Of course, that’s not all we exist to do. WIRED has also always been a home for ambitious, farsighted ideas—sometimes prescient, sometimes wild, sometimes both at the same time. (Fitzgerald again!) We shouldn’t get carried away by hype; too many of our covers in the past promised that this or that invention would “change everything.” But we shouldn’t shy away from pushing the envelope either, stretching people’s minds and showing them possible futures that they might not otherwise dare to imagine. We’ll be critical but not cynical; skeptical but not defeatist. We won’t tell you what to think about the future, but how to think about it.
Finally, we exist to do the basic hard work of journalism—following the important news, explaining how to think about it, and holding power, particularly tech power, accountable.

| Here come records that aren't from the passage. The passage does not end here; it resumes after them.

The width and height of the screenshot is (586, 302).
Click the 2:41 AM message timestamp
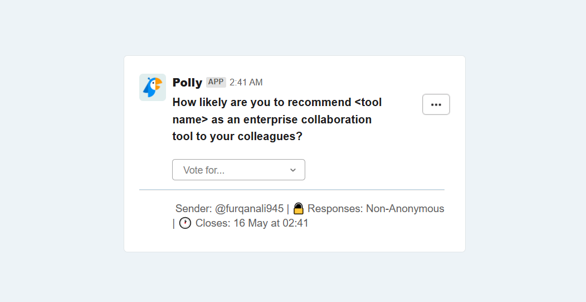(246, 83)
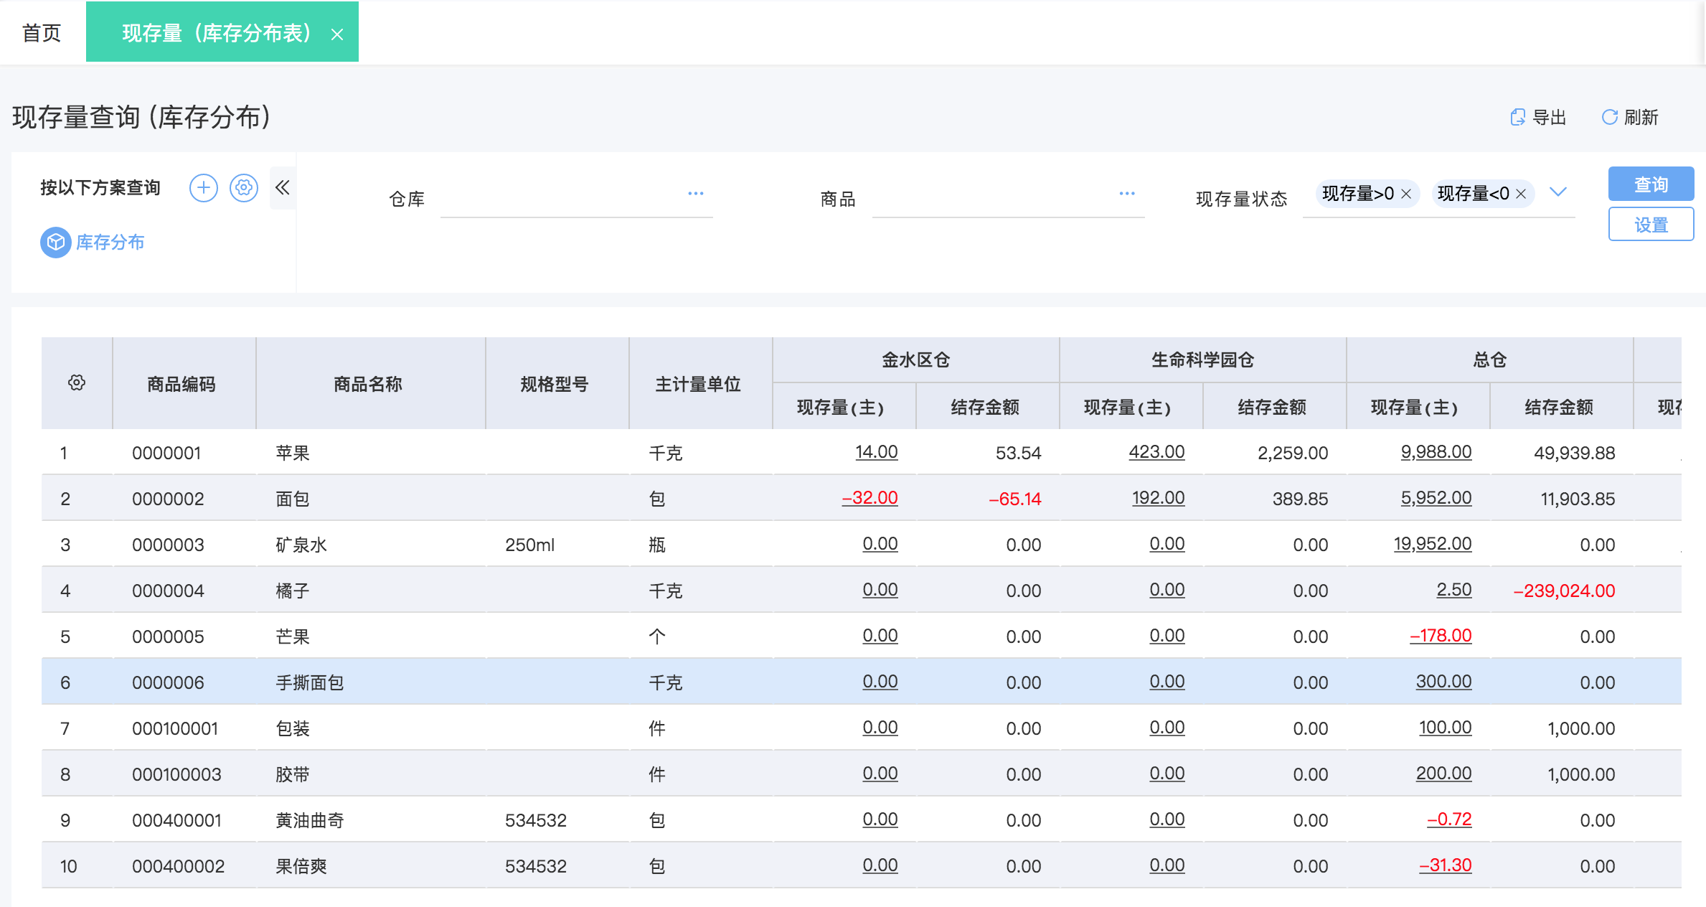This screenshot has width=1706, height=907.
Task: Expand the 现存量状态 dropdown arrow
Action: click(1563, 192)
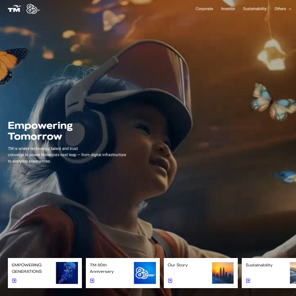Open the Empowering Generations jellyfish thumbnail
Screen dimensions: 296x296
click(x=67, y=273)
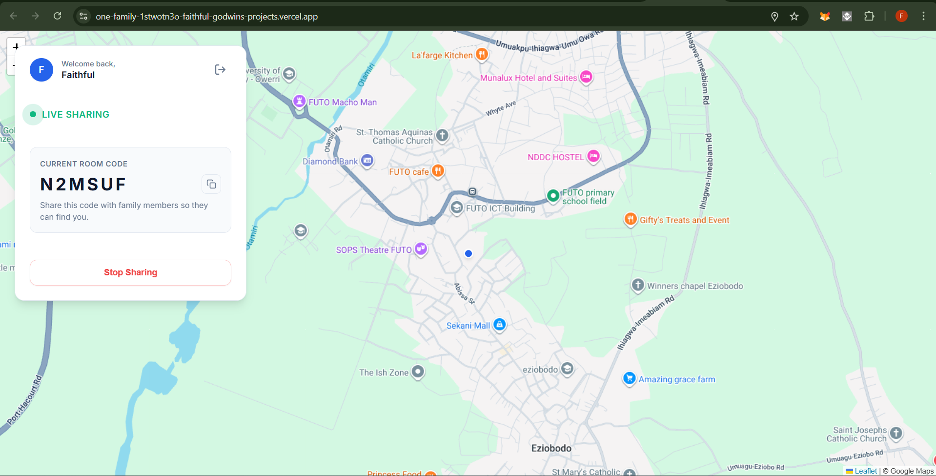
Task: Select the SOPS Theatre FUTO marker
Action: (x=421, y=249)
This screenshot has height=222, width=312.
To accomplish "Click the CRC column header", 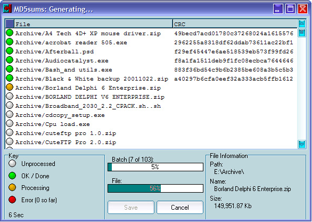I will click(x=235, y=24).
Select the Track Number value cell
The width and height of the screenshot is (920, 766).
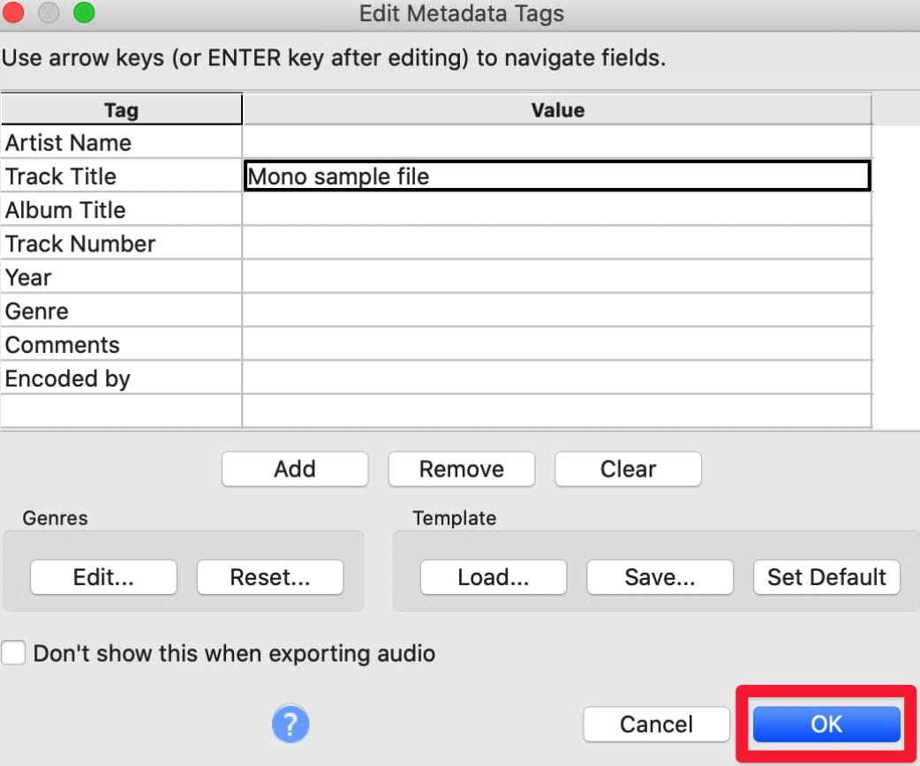556,244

Over the next few months, you should see our coverage starting to coalesce more clearly around those core global challenges—climate, health, and so on. Because these issues are indeed global, you should also start to see a more international range of stories: One of the less obvious but very big changes is that we are merging the US and UK editions of WIRED, previously two entirely separate publications, into a single site at WIRED.com. (If you’re a regular visitor to the site, you may have noticed that we recently launched a new homepage, designed to make it easier for us to showcase the work we’re most proud of and for you to find stories that interest you.) We’ll still publish two separate print editions, though they’ll share many stories. Our US and UK newsrooms are already working as one, and you’ll see all their journalism here on this site. With more writers making up a single team, we’ll be able to go deeper into some of these key areas.
Above all, we’ll continue to do what WIRED is best at—bringing you delightful, fascinating, weird, brilliantly told stories from all around the world of people taking on extraordinary problems. Our founder Louis Rossetto wrote that WIRED was where you would discover “the soul of our new society in wild metamorphosis.” The wild metamorphosis continues, and while its mechanisms may be technological, the soul behind them is deeply and unavoidably human. Where the human and the technological meet: That’s where WIRED lives, and it’s where we aim to take you, every day.
Gideon Lichfield | Global Director, WIRED
Note: I owe a big debt of gratitude to Tom Coates, who was pivotal in helping me think about the history of WIRED and see the opportunity for the role it can play today.